## DATA LISTING
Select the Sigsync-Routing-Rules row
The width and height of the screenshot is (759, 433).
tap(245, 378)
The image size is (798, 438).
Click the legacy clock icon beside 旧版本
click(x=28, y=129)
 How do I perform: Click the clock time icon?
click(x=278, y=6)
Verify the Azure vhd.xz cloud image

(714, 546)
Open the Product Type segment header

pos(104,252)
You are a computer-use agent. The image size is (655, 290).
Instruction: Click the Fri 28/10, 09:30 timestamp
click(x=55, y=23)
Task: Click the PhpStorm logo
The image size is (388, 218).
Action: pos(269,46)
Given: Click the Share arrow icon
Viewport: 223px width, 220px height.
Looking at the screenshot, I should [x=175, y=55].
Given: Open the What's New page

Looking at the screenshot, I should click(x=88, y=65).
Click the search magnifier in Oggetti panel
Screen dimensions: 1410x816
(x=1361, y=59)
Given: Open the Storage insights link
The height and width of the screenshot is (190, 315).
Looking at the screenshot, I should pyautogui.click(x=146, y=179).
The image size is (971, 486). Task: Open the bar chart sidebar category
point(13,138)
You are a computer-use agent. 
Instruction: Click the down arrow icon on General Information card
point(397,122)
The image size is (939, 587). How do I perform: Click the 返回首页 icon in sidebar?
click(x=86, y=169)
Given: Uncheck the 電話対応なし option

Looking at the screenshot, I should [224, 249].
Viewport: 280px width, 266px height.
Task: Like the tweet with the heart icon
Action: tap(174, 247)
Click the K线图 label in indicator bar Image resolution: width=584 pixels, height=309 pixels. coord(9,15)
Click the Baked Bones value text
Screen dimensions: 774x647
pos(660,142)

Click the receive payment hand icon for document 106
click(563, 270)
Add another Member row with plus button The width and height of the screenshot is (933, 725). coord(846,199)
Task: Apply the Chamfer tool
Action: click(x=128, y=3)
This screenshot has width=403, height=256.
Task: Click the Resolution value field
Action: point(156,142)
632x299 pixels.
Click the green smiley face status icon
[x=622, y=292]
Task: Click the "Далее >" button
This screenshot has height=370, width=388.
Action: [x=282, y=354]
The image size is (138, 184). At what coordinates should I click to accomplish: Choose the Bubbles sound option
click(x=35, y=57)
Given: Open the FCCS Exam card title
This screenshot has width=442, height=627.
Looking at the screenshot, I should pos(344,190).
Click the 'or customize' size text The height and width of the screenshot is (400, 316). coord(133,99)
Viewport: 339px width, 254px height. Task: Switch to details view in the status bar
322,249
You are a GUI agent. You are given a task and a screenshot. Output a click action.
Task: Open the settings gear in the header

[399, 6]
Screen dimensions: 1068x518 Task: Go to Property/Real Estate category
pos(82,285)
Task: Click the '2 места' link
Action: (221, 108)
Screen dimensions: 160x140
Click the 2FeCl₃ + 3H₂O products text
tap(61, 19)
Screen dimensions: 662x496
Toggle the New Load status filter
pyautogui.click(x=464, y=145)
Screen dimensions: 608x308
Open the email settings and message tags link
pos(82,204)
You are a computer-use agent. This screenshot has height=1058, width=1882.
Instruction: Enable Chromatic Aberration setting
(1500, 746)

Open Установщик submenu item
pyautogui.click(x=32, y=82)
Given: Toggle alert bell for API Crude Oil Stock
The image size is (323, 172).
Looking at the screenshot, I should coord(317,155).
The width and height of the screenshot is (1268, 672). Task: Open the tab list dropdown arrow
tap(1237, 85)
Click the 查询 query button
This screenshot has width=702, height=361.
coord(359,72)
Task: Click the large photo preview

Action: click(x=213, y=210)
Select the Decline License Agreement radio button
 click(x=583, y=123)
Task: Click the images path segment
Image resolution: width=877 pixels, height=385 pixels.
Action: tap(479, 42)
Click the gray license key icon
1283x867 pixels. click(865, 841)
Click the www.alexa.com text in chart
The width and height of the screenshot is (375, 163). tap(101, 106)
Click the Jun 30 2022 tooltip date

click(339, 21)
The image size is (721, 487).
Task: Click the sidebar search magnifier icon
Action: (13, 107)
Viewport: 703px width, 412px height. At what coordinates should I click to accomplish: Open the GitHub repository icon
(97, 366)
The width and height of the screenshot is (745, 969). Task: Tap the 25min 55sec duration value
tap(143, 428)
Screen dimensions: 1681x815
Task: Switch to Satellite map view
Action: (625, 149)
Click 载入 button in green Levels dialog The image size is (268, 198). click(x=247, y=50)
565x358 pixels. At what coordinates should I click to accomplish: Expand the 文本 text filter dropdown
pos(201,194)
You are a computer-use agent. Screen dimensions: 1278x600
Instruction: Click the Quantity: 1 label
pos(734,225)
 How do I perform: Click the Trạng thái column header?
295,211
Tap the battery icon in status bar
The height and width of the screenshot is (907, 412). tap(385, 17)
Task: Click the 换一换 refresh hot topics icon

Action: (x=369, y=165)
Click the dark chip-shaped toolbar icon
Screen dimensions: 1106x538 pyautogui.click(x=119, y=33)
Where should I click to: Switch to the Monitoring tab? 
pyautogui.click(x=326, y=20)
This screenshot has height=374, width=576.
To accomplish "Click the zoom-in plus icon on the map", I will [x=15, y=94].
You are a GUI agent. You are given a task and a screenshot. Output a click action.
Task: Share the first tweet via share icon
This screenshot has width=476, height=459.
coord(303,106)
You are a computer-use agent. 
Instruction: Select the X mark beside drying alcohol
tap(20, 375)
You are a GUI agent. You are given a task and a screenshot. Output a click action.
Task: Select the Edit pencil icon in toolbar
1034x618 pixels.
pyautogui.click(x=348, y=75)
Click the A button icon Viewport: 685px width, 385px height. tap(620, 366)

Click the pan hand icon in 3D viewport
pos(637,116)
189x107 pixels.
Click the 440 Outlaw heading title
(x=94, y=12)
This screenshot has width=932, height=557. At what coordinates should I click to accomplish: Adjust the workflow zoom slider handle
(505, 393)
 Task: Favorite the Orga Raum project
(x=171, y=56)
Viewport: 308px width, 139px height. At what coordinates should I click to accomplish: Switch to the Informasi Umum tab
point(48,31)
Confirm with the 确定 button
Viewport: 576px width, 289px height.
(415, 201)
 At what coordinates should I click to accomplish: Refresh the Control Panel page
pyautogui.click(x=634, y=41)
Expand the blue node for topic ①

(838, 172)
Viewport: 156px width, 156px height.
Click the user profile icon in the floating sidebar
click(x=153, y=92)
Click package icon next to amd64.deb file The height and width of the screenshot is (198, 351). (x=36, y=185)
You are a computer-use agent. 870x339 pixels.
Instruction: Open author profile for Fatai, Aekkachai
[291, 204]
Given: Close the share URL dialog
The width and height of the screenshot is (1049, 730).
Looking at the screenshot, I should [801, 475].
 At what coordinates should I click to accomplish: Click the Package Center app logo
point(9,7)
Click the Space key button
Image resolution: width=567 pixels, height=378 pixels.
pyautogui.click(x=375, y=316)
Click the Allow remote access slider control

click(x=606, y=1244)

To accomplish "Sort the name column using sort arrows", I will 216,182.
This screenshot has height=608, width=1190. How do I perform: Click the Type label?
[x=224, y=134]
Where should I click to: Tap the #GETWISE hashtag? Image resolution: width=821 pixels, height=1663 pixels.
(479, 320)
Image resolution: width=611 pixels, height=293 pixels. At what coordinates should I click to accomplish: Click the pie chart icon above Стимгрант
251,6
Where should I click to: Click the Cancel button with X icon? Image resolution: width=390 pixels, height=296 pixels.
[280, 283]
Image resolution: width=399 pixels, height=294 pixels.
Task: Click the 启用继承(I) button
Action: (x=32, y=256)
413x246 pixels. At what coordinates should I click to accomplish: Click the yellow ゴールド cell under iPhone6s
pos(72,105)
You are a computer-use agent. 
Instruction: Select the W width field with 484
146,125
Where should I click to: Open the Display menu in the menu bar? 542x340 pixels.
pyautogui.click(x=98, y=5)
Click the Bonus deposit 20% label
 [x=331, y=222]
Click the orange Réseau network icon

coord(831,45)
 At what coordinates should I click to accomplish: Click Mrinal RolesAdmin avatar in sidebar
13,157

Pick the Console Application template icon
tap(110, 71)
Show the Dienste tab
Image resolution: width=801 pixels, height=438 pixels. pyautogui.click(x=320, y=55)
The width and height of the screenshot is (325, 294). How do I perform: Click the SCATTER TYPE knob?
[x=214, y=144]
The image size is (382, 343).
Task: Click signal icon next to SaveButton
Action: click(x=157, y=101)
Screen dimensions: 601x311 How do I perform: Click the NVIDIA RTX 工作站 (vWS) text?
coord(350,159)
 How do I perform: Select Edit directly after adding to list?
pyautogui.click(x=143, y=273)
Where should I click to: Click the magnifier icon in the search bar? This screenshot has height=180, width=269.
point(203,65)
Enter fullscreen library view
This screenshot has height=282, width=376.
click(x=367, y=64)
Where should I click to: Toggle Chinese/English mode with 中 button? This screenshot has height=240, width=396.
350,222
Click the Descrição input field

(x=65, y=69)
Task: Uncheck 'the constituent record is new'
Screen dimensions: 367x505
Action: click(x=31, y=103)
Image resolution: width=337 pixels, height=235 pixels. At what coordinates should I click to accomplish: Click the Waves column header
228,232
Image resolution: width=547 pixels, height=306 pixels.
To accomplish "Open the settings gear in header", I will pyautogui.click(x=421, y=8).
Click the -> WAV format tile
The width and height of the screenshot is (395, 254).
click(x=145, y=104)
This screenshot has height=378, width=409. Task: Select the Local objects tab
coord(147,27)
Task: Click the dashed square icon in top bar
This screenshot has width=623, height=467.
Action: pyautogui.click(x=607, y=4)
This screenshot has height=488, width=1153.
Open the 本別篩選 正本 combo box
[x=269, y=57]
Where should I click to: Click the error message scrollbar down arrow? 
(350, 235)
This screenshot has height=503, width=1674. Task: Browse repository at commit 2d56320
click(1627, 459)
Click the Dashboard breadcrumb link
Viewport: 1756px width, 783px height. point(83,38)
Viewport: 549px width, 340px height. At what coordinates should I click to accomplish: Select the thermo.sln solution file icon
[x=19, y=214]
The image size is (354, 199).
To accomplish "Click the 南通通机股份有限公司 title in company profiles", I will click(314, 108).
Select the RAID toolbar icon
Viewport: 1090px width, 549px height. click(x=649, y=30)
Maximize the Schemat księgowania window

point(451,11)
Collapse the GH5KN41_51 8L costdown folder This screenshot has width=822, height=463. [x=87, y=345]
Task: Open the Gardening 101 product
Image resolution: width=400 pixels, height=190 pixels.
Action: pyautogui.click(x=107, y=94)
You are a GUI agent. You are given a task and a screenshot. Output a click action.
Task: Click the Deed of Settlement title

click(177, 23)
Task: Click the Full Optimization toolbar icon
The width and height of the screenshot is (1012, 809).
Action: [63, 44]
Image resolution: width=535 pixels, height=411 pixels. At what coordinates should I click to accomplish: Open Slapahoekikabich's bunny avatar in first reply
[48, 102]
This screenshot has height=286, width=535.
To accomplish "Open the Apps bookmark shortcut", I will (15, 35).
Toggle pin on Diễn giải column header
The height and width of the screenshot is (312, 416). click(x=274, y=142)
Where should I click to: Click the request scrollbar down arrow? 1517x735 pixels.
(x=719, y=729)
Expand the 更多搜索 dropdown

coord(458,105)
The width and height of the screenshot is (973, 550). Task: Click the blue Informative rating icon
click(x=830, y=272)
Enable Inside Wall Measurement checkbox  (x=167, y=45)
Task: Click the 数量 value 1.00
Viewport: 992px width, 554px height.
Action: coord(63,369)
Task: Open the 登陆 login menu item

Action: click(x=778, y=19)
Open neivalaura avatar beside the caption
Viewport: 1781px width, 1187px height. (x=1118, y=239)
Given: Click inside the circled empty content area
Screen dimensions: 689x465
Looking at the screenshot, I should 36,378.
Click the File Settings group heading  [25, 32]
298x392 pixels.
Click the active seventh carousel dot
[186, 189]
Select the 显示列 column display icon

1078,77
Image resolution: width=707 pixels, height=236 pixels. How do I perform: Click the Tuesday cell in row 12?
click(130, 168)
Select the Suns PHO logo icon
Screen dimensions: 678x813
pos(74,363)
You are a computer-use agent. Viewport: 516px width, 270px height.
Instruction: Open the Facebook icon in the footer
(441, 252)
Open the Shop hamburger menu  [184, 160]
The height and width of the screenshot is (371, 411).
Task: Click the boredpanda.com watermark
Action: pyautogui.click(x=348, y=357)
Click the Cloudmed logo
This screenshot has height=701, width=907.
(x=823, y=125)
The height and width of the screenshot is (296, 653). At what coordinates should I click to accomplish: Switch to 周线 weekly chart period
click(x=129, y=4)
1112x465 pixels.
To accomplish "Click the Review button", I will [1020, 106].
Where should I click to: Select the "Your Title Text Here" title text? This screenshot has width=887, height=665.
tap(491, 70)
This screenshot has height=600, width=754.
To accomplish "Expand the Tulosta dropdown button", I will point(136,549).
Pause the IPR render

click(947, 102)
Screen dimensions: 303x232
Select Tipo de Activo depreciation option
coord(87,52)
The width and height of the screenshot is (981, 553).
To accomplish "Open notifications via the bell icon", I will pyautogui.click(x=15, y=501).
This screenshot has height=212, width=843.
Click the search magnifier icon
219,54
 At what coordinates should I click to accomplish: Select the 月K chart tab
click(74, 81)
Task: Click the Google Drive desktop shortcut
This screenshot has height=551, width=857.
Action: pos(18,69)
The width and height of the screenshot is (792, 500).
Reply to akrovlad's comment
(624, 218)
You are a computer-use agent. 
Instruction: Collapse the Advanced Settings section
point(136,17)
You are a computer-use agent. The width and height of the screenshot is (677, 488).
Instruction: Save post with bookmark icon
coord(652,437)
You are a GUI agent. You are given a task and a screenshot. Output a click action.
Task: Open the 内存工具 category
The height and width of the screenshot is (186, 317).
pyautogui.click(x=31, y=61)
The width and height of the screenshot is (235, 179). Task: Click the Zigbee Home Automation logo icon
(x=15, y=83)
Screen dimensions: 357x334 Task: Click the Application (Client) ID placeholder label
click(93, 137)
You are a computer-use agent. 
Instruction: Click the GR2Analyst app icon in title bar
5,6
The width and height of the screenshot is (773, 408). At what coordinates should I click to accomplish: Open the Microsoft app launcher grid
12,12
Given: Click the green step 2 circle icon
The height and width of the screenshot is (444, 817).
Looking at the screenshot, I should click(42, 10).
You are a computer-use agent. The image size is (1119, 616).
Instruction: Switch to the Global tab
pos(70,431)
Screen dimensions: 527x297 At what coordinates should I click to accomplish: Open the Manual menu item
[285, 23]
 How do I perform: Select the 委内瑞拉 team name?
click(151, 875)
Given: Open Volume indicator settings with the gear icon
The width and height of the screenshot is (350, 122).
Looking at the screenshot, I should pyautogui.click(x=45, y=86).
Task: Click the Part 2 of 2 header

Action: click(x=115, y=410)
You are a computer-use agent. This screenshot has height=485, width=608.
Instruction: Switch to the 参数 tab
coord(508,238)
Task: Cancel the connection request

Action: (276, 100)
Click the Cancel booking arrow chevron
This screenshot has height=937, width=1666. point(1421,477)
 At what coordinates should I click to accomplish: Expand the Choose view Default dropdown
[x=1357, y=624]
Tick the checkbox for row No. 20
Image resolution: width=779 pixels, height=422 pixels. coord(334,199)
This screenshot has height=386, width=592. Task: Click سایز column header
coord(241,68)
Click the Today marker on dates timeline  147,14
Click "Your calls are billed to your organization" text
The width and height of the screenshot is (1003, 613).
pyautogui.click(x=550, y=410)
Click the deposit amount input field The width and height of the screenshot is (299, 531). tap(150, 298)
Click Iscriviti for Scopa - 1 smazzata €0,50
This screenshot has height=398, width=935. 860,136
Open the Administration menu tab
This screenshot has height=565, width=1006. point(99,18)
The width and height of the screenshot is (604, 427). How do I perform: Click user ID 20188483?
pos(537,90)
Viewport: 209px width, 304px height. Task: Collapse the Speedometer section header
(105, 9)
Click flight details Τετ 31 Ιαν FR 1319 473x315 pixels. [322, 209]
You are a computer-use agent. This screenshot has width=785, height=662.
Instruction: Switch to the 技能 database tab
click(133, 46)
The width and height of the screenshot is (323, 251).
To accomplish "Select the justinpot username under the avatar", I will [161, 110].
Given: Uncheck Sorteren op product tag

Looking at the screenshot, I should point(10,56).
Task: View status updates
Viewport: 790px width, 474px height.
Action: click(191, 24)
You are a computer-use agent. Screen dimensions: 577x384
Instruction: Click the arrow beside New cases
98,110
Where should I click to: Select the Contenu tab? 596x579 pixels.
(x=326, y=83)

## DESCRIPTION OF THE TASK
Identify the lines in the records above that contain the word "dialog", then state how many there are and nothing more.

## YOUR RESPONSE
2